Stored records
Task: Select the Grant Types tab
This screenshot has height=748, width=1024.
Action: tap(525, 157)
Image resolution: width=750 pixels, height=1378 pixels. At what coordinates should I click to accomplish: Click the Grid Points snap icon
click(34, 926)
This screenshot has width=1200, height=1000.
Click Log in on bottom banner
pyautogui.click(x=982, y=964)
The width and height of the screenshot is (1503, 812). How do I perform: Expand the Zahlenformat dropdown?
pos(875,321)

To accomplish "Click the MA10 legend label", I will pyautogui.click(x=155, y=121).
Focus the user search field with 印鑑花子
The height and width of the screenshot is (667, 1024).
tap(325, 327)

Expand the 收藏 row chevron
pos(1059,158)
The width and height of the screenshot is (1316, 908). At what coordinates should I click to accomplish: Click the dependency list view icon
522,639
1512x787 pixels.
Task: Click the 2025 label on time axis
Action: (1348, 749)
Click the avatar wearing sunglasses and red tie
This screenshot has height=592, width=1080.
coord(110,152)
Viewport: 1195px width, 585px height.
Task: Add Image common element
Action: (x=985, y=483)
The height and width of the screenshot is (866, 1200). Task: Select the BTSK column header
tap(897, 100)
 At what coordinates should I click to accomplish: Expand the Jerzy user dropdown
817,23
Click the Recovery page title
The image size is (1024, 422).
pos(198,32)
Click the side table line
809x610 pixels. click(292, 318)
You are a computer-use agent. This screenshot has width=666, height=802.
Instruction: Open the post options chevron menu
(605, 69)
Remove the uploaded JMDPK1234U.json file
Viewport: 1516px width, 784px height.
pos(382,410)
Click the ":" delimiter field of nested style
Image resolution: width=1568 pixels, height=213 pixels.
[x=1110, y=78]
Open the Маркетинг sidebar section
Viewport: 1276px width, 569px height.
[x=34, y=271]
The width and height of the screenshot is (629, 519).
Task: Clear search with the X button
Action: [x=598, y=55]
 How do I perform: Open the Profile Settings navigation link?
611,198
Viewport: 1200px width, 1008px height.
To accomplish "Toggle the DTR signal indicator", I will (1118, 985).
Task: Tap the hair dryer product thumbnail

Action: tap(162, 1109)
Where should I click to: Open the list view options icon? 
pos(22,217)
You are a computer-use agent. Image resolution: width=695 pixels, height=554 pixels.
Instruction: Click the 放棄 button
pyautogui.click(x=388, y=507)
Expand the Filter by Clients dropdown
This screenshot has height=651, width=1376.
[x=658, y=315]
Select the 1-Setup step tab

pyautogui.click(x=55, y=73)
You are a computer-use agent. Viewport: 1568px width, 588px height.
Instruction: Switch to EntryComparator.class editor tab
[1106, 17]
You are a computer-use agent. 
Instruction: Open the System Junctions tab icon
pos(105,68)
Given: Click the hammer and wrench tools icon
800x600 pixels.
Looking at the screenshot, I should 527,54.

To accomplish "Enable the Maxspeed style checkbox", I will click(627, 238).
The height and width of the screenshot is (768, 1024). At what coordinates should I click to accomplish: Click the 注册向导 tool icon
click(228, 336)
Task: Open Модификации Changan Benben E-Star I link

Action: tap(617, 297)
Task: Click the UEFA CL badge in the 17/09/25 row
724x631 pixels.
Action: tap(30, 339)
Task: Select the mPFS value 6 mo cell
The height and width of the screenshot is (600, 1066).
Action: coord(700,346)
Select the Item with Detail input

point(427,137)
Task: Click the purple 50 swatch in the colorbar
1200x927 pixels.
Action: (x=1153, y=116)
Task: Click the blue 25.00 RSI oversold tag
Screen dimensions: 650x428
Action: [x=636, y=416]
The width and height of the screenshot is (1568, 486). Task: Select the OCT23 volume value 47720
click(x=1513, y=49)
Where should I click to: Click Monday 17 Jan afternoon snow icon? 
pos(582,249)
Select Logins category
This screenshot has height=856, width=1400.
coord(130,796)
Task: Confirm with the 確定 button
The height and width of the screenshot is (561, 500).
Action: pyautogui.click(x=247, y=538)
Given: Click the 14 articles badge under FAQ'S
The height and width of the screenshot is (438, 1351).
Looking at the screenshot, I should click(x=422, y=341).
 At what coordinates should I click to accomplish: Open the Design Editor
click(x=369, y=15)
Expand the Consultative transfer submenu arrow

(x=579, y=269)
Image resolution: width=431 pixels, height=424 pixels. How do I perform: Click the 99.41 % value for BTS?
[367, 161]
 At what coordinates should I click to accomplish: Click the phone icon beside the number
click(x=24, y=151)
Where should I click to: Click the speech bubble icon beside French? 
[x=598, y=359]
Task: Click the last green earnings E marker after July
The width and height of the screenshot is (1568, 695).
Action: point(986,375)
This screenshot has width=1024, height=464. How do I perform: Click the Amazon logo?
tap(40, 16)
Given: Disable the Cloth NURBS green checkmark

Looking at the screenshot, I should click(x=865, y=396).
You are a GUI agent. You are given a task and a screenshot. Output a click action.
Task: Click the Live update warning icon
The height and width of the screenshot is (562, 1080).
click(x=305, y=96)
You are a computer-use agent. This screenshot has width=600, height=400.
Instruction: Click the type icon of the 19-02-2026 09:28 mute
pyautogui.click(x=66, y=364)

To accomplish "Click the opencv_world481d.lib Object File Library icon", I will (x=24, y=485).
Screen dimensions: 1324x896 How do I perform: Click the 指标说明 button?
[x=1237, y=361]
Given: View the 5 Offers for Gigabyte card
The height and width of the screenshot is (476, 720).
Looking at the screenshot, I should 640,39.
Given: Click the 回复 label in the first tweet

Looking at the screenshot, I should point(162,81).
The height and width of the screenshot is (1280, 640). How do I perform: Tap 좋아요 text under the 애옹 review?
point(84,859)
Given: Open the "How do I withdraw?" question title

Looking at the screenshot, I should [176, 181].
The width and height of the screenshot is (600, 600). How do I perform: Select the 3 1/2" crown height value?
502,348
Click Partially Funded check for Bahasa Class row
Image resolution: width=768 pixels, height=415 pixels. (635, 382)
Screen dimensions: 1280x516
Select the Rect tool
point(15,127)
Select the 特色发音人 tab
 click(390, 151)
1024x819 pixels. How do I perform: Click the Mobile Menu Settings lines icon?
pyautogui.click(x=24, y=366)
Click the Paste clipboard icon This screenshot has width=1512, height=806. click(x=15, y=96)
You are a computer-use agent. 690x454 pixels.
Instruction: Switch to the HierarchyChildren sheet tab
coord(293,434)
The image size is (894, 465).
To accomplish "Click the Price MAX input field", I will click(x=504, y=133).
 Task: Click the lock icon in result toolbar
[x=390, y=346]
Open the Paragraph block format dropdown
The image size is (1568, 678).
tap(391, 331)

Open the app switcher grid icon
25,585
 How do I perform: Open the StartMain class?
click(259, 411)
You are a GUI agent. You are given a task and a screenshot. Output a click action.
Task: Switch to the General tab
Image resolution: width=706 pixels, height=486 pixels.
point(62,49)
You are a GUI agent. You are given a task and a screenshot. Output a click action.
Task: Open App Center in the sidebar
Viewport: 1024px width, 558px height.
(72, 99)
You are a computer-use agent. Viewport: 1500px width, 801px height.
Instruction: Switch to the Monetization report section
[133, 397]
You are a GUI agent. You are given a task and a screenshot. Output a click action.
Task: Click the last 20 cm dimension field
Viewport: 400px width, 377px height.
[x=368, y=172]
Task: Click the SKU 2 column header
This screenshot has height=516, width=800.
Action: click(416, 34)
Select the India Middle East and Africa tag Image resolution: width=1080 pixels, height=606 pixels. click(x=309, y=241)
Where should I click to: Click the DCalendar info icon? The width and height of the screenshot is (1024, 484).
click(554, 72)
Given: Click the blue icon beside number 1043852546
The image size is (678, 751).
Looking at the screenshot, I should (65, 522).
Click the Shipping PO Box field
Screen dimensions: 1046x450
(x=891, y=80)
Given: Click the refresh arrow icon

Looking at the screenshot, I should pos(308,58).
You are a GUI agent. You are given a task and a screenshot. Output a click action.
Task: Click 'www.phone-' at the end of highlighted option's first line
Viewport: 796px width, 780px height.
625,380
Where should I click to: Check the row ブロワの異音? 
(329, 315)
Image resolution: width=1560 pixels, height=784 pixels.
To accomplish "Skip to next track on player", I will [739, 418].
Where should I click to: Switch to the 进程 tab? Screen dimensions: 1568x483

EXERCISE PROMPT
Take the line above containing "This screenshot has height=516, width=800.", the line containing "Select the India", and all lines in between, and copy them exactly without anything else.

ANSWER SECTION
This screenshot has height=516, width=800.
Action: click(416, 34)
Select the India Middle East and Africa tag Image resolution: width=1080 pixels, height=606 pixels. click(x=309, y=241)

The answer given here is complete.